New infosec merchandise of the week: Might 7, 2021
Assessing third-party safety controls with Panorays Sensible Questionnaires
In contrast to handbook safety questionnaires, Sensible Questionnaires embrace solely the questions which are related for every provider based mostly on the enterprise relationship context. Clients can simply observe the progress of tons of of third events without delay, and may instantly establish if there are any coverage gaps that should be addressed.
Yubico YubiKey 5 FIPS Collection extends phishing-resistant MFA to further use instances
Yubico introduced its next-generation FIPS safety keys: the YubiKey 5 FIPS Collection. The brand new product line is the business’s first set of multi-protocol safety keys with help for FIDO2 and WebAuthn, together with good card (PIV/CAC), to obtain FIPS 140-2 validation, General Degree 1 and Degree 2.
Semperis DSP 3.5 supplies automated safety assessments of Microsoft Lively Listing
Semperis introduced Listing Companies Protector (DSP) 3.5, which incorporates DSP Intelligence, a brand new module that gives automated safety assessments of Microsoft Lively Listing. DSP Intelligence proactively uncovers harmful vulnerabilities that come up from exterior menace actors, systemic weaknesses in default id and entry settings, and even inner configuration drift that results in safety regression.
DigiCert Sensible Seal improves client belief in web sites
When website guests roll over the DigiCert Sensible Seal, they see the corporate’s brand, which has been verified by DigiCert. Additionally they view usable details about the location’s safety delivered proper to the seal, so customers shouldn’t have to depart the web page to confirm a website’s reputable id.

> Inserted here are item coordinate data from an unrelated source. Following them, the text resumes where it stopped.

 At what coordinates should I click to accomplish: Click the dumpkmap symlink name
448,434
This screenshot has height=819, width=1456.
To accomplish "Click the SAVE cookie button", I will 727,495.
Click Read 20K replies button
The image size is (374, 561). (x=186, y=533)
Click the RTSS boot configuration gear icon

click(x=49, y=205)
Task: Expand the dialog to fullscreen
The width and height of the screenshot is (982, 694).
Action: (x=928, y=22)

Mandiant Managed Protection now helps Microsoft Defender for Endpoint
Mandiant Managed Protection, Mandiant’s managed detection and response service, now helps Microsoft Defender for Endpoint. Collectively, Mandiant and Microsoft clients can rapidly and successfully examine probably the most impactful occasions leveraging confirmed response ways to direct swift, decisive motion in safety operations.

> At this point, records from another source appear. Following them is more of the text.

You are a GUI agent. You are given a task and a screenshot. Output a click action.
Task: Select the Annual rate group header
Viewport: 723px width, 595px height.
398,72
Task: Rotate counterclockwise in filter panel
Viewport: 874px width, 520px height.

IBM Cloud Pak for Safety simplifies how organizations deploy a zero belief structure
The brand new IBM Safety zero belief blueprints supply a framework for constructing a safety program designed by making use of the core ideas of zero belief: least privilege entry; by no means belief, all the time confirm; and assume breach. These blueprints can supply corporations a prescriptive roadmap of safety capabilities together with steerage on methods to combine them as a part of a zero belief structure.

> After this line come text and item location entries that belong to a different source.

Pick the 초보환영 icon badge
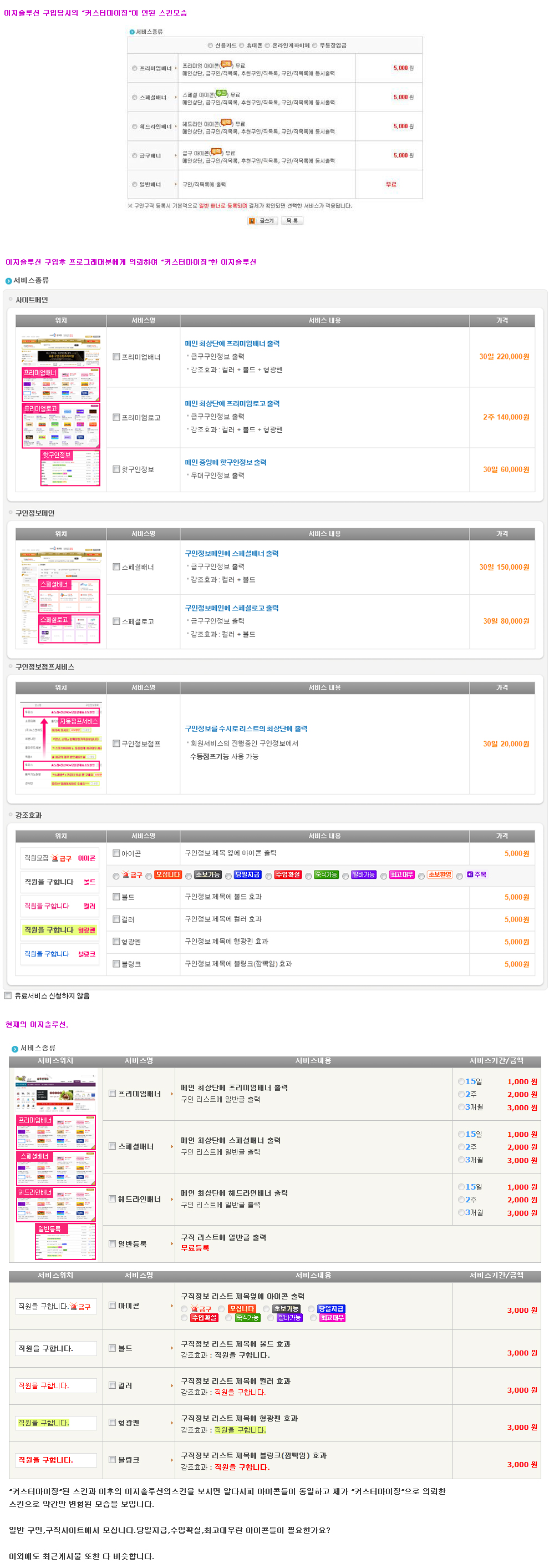Screen dimensions: 549x1568 click(x=439, y=876)
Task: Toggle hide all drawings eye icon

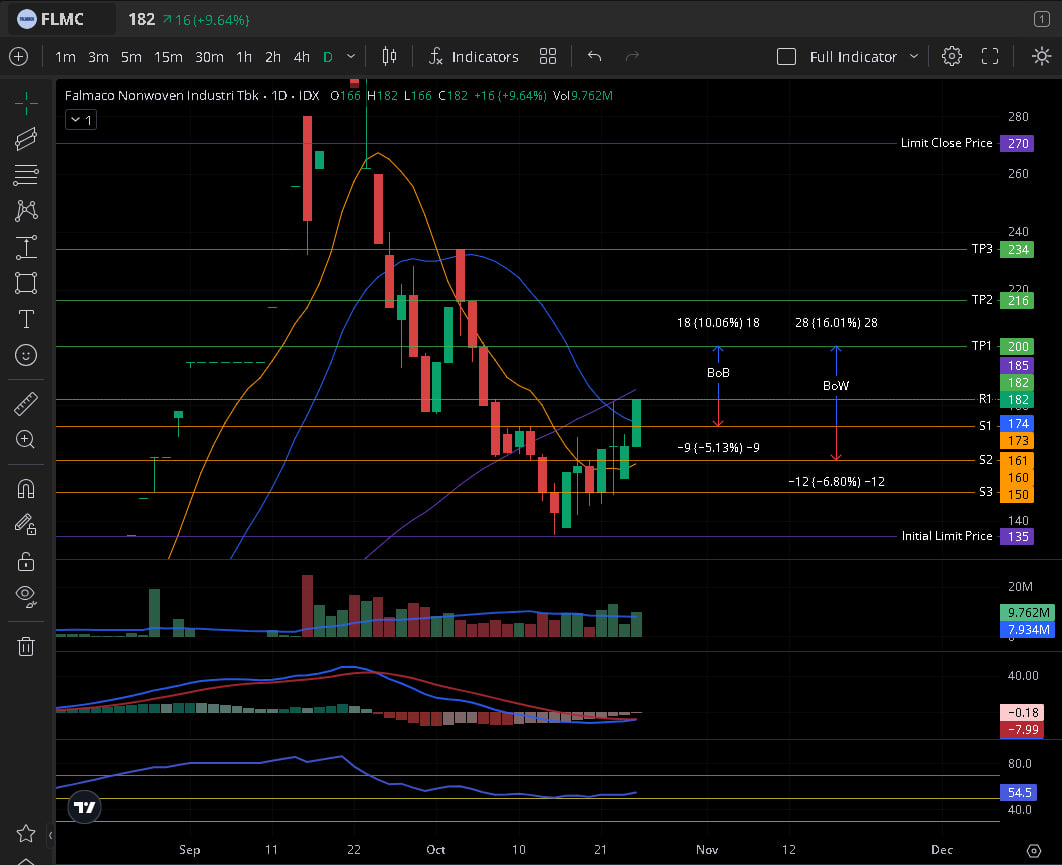Action: pyautogui.click(x=26, y=596)

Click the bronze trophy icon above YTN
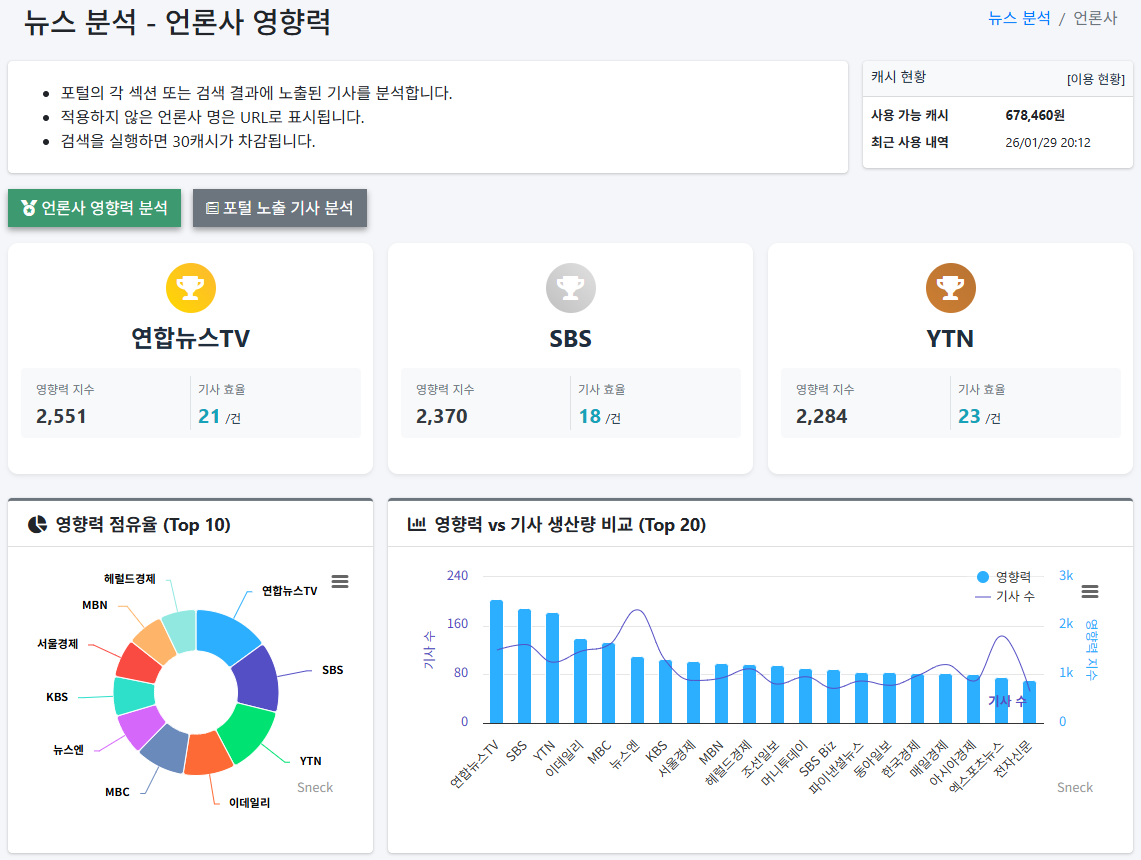point(950,288)
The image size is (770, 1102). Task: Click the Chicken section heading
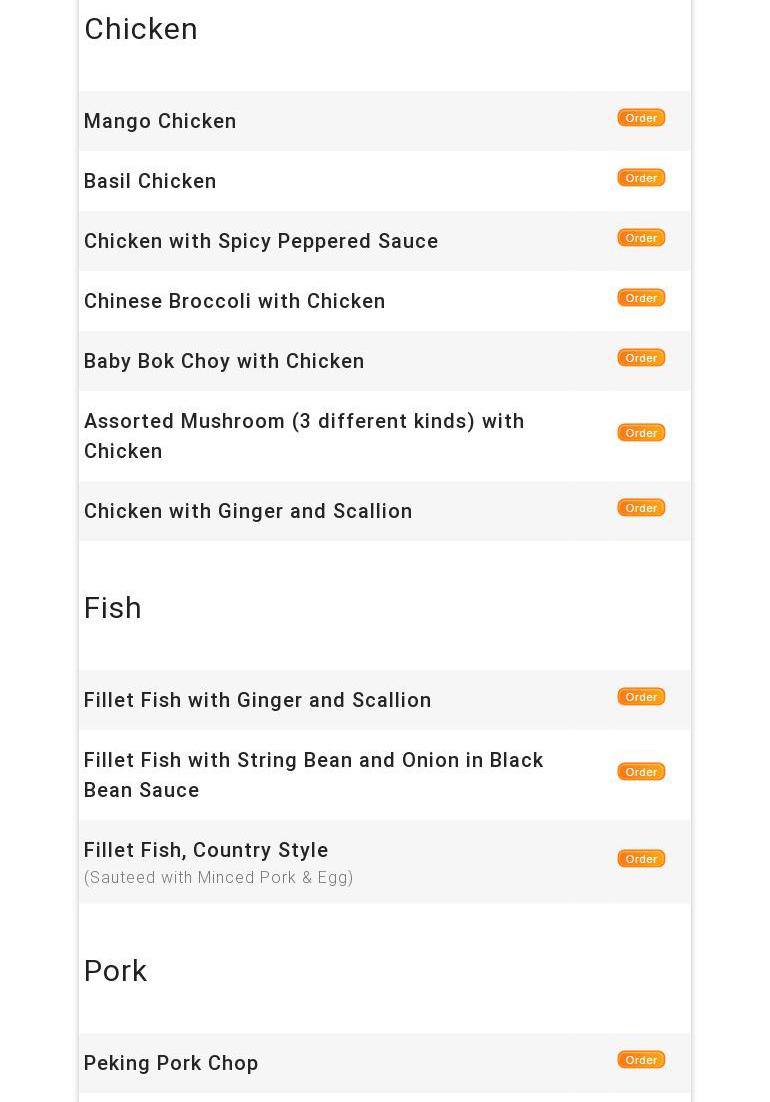pos(141,29)
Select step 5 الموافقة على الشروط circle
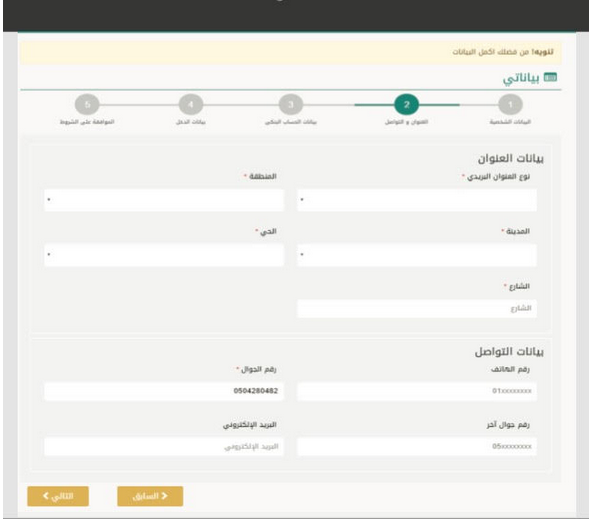 (87, 104)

QOMPLX Id Assurance now routinely detects identity-based assaults on cloud service suppliers
QOMPLX’s new Cloud Id Forgery detections for Q:CYBER detect lateral motion and post-exploitation assaults, together with these used within the SolarWinds (Sunburst) compromises, through which attackers illicitly accessed federated cloud companies utilizing cast Safety Assertion Markup Language (SAML) assertions.
Development Micro unveils OT-native endpoint safety answer for ICS environments
Development Micro introduced an OT-native endpoint safety answer, offered as a part of its whole safety answer for good factories. Developed by TXOne Networks, TXOne StellarProtect is designed to safe all OT endpoints, no matter environmental circumstances, for any mission-critical ICS surroundings.
TrilioVault for Kubernetes 2.1 presents visibility and insights into Velero backups
TrilioVault for Kubernetes 2.1 options new Kubernetes administration performance together with visibility and insights into Velero-based backups in addition to enhanced catastrophe restoration (DR) capabilities for multi-cloud infrastructure deployments.